:: Extracted data ::
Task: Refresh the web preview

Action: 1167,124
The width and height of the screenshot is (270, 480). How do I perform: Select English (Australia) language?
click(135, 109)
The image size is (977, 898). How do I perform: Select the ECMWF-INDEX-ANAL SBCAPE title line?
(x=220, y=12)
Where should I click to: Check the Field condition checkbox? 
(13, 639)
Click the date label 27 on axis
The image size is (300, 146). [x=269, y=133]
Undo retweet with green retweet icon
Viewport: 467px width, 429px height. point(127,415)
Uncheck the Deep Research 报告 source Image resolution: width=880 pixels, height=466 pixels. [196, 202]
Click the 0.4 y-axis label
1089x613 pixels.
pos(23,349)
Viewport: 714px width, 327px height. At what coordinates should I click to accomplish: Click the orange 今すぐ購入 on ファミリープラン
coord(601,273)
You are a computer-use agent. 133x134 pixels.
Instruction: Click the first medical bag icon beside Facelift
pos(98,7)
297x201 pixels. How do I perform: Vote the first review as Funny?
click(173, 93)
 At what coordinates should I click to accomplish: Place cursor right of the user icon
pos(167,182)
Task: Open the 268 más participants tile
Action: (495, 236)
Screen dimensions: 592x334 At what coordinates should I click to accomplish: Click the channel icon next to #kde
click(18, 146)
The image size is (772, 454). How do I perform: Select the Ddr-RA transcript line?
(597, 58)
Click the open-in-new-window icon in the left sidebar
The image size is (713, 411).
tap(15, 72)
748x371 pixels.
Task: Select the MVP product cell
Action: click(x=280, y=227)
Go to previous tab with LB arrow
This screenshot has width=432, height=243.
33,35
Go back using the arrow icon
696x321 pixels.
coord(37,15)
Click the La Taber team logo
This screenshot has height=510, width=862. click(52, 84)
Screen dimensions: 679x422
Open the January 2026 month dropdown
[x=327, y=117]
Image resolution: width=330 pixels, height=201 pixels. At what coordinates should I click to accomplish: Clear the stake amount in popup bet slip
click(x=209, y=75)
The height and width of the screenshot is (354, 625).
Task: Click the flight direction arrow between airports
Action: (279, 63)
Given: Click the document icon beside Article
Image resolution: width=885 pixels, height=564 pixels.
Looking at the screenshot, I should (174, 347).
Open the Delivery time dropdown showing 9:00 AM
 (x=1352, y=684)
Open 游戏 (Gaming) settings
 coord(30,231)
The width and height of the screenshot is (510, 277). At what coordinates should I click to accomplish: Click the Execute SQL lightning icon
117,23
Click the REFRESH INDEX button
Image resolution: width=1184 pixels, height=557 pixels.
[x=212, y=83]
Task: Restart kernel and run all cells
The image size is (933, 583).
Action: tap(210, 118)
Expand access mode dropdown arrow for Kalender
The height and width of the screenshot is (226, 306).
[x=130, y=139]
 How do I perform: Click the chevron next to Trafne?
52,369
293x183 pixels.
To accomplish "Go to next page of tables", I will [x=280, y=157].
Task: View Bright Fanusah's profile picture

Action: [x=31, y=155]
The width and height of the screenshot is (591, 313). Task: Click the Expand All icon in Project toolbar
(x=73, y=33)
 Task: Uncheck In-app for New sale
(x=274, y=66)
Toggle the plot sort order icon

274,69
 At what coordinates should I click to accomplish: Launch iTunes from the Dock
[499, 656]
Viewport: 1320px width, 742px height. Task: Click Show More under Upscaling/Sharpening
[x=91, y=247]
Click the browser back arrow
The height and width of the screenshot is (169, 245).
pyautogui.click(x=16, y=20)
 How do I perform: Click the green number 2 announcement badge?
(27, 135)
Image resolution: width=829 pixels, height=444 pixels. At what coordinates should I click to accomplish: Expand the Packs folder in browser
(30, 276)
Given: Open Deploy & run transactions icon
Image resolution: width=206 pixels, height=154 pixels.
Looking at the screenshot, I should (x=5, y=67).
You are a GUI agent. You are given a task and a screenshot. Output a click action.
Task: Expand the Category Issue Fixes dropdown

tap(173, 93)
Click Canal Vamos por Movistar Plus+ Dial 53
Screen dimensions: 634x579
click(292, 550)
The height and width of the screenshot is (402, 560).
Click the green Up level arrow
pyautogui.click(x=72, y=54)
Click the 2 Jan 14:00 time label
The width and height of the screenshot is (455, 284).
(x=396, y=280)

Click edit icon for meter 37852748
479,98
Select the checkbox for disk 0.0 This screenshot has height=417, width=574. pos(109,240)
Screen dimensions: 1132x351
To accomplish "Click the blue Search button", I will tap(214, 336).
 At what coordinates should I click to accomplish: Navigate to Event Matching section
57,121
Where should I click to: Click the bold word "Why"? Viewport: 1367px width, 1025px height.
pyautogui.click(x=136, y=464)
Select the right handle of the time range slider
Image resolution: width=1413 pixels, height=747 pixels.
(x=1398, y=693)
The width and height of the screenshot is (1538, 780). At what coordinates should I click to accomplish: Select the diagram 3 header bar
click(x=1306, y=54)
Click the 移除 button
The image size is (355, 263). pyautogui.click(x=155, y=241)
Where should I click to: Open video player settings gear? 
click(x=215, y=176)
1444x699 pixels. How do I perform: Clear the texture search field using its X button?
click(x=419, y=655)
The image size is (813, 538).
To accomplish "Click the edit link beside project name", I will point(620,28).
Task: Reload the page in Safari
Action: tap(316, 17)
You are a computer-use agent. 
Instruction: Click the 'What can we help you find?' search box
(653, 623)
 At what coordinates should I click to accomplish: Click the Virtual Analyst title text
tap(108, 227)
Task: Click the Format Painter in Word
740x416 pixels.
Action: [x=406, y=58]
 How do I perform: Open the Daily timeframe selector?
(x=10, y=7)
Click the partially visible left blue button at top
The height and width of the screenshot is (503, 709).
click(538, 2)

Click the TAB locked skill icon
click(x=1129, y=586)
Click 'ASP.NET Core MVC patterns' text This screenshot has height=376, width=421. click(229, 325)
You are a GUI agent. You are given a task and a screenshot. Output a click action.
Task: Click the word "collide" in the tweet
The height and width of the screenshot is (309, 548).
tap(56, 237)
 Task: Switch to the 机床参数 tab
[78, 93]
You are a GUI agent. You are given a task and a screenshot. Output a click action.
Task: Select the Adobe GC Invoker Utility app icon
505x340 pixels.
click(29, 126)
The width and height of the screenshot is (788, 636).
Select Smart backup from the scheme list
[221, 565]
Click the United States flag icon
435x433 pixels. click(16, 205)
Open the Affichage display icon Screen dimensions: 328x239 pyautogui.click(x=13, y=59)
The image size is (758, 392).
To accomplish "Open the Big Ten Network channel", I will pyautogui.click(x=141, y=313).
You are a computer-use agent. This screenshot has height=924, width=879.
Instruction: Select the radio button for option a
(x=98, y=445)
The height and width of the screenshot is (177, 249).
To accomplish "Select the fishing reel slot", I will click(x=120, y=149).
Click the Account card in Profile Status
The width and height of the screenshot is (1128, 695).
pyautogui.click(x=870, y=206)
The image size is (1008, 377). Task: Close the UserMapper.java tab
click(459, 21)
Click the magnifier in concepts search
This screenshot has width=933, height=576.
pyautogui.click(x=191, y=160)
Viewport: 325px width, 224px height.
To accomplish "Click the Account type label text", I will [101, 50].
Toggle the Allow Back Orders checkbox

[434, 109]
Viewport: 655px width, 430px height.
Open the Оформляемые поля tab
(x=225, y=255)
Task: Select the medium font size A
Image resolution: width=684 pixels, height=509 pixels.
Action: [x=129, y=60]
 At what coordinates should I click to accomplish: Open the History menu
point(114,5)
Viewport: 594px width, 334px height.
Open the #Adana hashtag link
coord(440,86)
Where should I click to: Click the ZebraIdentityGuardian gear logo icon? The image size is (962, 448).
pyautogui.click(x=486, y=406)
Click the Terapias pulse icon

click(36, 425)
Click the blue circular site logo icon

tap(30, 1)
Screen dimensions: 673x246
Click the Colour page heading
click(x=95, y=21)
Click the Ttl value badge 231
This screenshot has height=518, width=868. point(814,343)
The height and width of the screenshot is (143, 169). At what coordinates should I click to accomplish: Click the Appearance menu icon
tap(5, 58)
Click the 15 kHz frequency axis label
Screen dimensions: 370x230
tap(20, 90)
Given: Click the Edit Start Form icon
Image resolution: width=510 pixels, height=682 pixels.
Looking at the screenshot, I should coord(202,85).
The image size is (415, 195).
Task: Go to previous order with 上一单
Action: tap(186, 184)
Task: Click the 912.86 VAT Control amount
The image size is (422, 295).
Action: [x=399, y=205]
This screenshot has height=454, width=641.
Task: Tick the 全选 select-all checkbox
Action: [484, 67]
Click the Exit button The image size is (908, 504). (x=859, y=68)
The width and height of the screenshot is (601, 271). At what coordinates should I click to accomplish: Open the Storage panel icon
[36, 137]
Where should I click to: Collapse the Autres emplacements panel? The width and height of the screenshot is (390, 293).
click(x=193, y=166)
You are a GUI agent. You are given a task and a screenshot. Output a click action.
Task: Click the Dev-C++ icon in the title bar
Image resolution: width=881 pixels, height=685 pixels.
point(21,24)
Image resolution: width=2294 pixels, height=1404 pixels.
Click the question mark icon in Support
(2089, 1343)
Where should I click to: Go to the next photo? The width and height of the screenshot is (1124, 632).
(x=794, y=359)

:: Exercise details ::
All lines that include the word "computer" must be copied from the material above.

:: Written solution ::
You are a computer-use agent. 133x134 pixels.
You are a computer-use agent. 
You are a computer-use agent. This screenshot has height=924, width=879.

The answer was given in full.